A Queer History of Adolescence
Author :
Publisher : University of Georgia Press
Total Pages : 265
Release :
ISBN-10 : 9780820364469
ISBN-13 : 0820364460
Rating : 4/5 (69 Downloads)

Book Synopsis A Queer History of Adolescence by : Gabrielle Owen

Download or read book A Queer History of Adolescence written by Gabrielle Owen and published by University of Georgia Press. This book was released on 2020-12-15 with total page 265 pages. Available in PDF, EPUB and Kindle. Book excerpt: A Queer History of Adolescence reveals categories of age--and adolescence, specifically--as an undeniable and essential mechanism in the production of difference itself. Drawing from a dynamic and varied archive, including British and American newspapers, medical papers and pamphlets, and adolescent and children's literature circulating on both sides of the Atlantic, Gabrielle Owen argues that adolescence has a logic, a way of thinking, that emerges over the course of the nineteenth century and that survives in various forms to this day.
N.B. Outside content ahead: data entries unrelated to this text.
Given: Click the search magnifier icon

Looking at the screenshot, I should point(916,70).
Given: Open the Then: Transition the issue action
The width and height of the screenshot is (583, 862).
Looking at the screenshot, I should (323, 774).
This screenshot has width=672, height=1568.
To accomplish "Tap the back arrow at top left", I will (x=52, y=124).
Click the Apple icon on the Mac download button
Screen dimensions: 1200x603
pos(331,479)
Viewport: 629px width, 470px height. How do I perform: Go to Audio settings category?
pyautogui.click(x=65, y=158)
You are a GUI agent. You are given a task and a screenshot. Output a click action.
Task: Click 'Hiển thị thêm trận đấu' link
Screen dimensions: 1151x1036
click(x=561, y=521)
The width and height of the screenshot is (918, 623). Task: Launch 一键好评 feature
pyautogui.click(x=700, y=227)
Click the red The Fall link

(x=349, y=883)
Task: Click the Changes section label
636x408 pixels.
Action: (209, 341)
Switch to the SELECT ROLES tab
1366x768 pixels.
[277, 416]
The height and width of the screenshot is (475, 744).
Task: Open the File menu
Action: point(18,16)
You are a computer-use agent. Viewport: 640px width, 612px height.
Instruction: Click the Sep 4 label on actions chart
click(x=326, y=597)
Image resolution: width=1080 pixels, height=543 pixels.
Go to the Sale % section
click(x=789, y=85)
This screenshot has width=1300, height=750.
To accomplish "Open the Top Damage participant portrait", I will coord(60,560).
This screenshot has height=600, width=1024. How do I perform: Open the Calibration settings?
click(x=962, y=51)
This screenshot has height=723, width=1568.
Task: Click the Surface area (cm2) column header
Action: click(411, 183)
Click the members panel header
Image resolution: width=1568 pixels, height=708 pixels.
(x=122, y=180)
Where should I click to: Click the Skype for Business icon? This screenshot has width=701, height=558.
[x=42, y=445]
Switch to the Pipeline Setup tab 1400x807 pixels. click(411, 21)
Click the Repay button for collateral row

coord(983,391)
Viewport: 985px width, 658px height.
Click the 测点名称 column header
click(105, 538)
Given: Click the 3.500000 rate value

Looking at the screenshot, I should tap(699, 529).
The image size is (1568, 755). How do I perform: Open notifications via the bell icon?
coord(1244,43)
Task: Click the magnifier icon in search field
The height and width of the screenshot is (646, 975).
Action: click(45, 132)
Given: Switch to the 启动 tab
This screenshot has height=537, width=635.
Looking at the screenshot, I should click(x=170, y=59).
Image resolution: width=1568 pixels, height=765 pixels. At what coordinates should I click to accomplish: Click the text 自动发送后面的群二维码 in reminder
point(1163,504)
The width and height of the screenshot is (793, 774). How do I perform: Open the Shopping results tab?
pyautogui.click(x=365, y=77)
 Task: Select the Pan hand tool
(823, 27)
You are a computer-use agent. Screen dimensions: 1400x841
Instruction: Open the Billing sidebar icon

This logic makes the idea of adolescence possible and naturalizes our historically specific ways of conceptualizing time, development, social hierarchy, and the self. Rich in intersectional analysis, this book offers a multifaceted and historicized theory for categories of age that challenges existing methodologies for studying the people called children and adolescents. Rather than offering critique as an end in and of itself, A Queer History of Adolescence imagines the world-making possibilities that critique enables and, in so doing, shines a necessary light on the question of relationality in the lived world. Owen exposes the profound presence of history in our current moment in order to transform the habits of mind shaping age relations, social hierarchy, and the politics of identity today.